**Prompt:** Only these lines of the data below are wanted: the one with "This screenshot has height=529, width=1024.", the one with "Task: Click the orange", and any lines between them, each repeated exactly.

**Available data:**
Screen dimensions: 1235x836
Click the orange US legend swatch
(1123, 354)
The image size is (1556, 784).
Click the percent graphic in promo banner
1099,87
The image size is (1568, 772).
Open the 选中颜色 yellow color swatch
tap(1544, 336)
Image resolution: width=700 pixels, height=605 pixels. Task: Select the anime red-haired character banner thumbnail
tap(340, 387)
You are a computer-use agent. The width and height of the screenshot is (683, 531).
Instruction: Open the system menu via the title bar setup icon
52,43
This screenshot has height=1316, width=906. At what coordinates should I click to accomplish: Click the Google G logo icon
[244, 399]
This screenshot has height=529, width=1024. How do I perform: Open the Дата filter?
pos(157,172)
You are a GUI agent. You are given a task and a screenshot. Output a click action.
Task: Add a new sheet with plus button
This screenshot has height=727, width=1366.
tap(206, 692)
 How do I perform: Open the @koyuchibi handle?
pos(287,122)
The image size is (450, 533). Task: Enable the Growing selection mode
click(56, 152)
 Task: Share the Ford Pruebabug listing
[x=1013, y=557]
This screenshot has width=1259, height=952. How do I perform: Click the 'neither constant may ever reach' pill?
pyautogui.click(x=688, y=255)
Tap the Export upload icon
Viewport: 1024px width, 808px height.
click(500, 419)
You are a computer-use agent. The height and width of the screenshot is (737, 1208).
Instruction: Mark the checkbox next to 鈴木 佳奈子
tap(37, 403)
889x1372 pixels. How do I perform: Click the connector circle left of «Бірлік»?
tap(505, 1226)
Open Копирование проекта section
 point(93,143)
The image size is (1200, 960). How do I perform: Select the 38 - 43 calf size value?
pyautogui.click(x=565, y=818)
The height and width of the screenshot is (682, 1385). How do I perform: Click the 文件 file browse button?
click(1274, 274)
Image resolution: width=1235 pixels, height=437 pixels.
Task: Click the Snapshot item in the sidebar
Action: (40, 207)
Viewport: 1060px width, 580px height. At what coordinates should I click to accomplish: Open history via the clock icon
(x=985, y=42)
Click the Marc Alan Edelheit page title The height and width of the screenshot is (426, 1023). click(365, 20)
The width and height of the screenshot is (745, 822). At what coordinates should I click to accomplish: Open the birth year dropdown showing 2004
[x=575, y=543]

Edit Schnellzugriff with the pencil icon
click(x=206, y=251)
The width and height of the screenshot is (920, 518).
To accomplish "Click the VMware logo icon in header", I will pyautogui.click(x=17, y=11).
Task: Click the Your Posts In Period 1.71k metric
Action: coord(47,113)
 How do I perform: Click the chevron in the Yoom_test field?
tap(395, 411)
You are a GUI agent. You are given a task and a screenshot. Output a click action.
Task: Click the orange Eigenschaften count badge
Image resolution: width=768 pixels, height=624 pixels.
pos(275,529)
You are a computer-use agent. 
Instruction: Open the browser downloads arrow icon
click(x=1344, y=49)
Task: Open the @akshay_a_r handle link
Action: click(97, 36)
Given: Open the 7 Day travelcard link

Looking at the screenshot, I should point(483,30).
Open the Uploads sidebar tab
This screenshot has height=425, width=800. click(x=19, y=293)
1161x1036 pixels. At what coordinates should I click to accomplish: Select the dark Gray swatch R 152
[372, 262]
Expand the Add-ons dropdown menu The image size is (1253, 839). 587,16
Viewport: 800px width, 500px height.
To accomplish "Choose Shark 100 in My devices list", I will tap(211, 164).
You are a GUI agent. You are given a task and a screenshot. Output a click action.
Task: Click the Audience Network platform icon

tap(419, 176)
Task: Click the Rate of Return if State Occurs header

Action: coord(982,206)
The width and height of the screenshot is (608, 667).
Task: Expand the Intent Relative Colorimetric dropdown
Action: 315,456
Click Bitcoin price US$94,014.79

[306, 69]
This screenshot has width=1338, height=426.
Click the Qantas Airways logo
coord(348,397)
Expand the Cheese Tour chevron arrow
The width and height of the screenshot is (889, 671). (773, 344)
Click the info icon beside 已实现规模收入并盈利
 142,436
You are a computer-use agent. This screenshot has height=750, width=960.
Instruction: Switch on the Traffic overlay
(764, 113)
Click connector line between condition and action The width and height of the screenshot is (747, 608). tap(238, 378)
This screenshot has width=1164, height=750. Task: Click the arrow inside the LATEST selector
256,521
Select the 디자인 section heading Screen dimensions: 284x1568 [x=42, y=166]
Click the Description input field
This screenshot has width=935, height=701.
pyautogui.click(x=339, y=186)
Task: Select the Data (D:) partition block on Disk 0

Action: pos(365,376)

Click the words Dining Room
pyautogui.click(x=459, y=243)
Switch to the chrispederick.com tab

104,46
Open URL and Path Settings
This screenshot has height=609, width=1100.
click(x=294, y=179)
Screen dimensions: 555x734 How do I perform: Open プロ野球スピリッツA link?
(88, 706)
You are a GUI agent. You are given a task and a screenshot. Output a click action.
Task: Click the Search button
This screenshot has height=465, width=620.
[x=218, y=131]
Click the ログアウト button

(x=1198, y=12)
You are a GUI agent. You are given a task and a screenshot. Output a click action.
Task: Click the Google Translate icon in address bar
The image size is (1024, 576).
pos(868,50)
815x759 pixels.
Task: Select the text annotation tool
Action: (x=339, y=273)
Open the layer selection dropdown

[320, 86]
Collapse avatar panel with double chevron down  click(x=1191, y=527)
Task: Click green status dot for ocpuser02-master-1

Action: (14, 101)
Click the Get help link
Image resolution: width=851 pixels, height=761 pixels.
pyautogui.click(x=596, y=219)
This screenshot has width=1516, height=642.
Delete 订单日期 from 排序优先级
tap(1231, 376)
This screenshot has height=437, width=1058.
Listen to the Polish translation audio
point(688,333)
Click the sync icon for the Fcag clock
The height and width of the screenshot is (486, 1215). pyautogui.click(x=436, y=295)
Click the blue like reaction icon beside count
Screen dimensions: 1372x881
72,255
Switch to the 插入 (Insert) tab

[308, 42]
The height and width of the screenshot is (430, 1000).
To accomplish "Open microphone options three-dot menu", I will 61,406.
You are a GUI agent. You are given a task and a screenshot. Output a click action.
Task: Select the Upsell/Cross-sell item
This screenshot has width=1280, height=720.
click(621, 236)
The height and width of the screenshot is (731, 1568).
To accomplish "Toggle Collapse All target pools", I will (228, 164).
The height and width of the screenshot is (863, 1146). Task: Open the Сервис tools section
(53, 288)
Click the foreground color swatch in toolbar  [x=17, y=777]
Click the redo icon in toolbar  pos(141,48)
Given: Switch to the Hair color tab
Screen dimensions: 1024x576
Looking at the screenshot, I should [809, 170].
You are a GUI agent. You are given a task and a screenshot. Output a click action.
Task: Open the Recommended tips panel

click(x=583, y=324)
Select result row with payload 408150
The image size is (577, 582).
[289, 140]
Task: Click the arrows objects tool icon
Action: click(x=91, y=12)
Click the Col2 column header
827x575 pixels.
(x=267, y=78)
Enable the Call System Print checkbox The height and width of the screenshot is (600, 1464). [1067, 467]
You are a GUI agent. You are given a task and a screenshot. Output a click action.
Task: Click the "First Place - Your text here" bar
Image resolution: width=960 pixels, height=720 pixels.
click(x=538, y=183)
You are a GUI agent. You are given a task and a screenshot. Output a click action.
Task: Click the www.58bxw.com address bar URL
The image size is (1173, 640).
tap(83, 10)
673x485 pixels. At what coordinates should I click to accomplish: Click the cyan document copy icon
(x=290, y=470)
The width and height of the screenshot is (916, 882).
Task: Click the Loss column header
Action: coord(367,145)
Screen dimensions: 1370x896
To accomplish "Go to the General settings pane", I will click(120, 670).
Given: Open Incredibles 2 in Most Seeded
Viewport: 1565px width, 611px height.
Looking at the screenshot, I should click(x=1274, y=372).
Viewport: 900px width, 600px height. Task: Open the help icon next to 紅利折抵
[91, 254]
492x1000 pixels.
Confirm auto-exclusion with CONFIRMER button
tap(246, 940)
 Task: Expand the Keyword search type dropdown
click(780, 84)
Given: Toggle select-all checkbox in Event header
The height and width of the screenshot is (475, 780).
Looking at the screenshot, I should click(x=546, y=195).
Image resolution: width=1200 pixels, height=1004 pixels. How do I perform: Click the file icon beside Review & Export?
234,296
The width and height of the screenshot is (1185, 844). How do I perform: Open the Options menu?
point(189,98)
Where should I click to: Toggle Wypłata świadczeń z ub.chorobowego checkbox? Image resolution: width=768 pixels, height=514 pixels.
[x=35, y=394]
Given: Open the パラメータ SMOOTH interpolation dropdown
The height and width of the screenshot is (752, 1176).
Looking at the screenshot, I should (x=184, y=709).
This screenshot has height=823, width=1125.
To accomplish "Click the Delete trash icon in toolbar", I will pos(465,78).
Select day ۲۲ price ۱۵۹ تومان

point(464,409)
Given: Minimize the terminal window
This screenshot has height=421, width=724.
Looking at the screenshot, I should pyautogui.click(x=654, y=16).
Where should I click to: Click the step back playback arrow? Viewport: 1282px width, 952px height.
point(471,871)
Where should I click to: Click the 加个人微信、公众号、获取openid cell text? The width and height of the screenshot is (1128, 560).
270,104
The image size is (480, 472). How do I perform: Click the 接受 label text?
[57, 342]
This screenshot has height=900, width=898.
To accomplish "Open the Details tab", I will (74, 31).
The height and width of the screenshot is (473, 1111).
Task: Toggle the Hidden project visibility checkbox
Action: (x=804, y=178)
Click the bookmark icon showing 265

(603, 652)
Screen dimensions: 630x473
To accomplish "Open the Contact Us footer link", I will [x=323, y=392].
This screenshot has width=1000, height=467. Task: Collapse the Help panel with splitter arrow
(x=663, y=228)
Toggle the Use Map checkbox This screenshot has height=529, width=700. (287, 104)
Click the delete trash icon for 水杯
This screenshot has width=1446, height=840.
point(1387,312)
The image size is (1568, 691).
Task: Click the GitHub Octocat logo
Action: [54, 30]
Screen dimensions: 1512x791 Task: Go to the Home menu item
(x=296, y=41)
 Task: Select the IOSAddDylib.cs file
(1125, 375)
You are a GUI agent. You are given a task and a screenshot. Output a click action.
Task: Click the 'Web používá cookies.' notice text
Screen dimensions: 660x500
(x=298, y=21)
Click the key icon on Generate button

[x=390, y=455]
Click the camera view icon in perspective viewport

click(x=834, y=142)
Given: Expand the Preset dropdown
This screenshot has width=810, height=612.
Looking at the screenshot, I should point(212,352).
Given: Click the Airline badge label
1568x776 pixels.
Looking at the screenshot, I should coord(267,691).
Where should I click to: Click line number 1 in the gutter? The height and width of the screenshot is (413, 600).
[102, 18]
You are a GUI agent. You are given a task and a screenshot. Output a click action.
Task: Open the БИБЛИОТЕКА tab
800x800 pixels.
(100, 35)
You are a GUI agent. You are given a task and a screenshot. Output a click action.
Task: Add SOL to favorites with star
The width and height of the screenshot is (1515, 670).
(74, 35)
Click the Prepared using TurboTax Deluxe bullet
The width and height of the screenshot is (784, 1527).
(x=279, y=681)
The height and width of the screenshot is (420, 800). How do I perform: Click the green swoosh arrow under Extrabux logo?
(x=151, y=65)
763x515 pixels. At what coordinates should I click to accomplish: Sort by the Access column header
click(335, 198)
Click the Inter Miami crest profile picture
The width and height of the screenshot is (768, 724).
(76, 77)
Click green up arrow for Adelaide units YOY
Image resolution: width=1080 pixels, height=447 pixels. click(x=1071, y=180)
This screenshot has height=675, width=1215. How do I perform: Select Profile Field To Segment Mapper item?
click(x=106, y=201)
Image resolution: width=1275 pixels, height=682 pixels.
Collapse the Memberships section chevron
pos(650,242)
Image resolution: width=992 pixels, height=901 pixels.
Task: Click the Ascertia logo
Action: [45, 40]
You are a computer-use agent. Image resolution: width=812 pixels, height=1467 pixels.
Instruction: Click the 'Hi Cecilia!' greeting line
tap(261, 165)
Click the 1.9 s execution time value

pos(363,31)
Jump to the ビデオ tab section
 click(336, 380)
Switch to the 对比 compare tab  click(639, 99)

**Answer area:**
This screenshot has height=529, width=1024. How do I perform: Open the Дата filter?
pos(157,172)
You are a GUI agent. You are given a task and a screenshot. Output a click action.
Task: Add a new sheet with plus button
This screenshot has height=727, width=1366.
tap(206, 692)
 How do I perform: Open the @koyuchibi handle?
pos(287,122)
The image size is (450, 533). Task: Enable the Growing selection mode
click(56, 152)
 Task: Share the Ford Pruebabug listing
[x=1013, y=557]
This screenshot has width=1259, height=952. How do I perform: Click the 'neither constant may ever reach' pill?
pyautogui.click(x=688, y=255)
Tap the Export upload icon
Viewport: 1024px width, 808px height.
click(500, 419)
You are a computer-use agent. The height and width of the screenshot is (737, 1208).
Instruction: Mark the checkbox next to 鈴木 佳奈子
tap(37, 403)
889x1372 pixels. How do I perform: Click the connector circle left of «Бірлік»?
tap(505, 1226)
Open Копирование проекта section
 point(93,143)
The image size is (1200, 960). How do I perform: Select the 38 - 43 calf size value?
pyautogui.click(x=565, y=818)
The height and width of the screenshot is (682, 1385). How do I perform: Click the 文件 file browse button?
click(1274, 274)
Image resolution: width=1235 pixels, height=437 pixels.
Task: Click the Snapshot item in the sidebar
Action: (40, 207)
Viewport: 1060px width, 580px height. At what coordinates should I click to accomplish: Open history via the clock icon
(x=985, y=42)
Click the Marc Alan Edelheit page title The height and width of the screenshot is (426, 1023). click(365, 20)
The width and height of the screenshot is (745, 822). At what coordinates should I click to accomplish: Open the birth year dropdown showing 2004
[x=575, y=543]

Edit Schnellzugriff with the pencil icon
click(x=206, y=251)
The width and height of the screenshot is (920, 518).
To accomplish "Click the VMware logo icon in header", I will pyautogui.click(x=17, y=11).
Task: Click the Your Posts In Period 1.71k metric
Action: coord(47,113)
 How do I perform: Click the chevron in the Yoom_test field?
tap(395, 411)
You are a GUI agent. You are given a task and a screenshot. Output a click action.
Task: Click the orange Eigenschaften count badge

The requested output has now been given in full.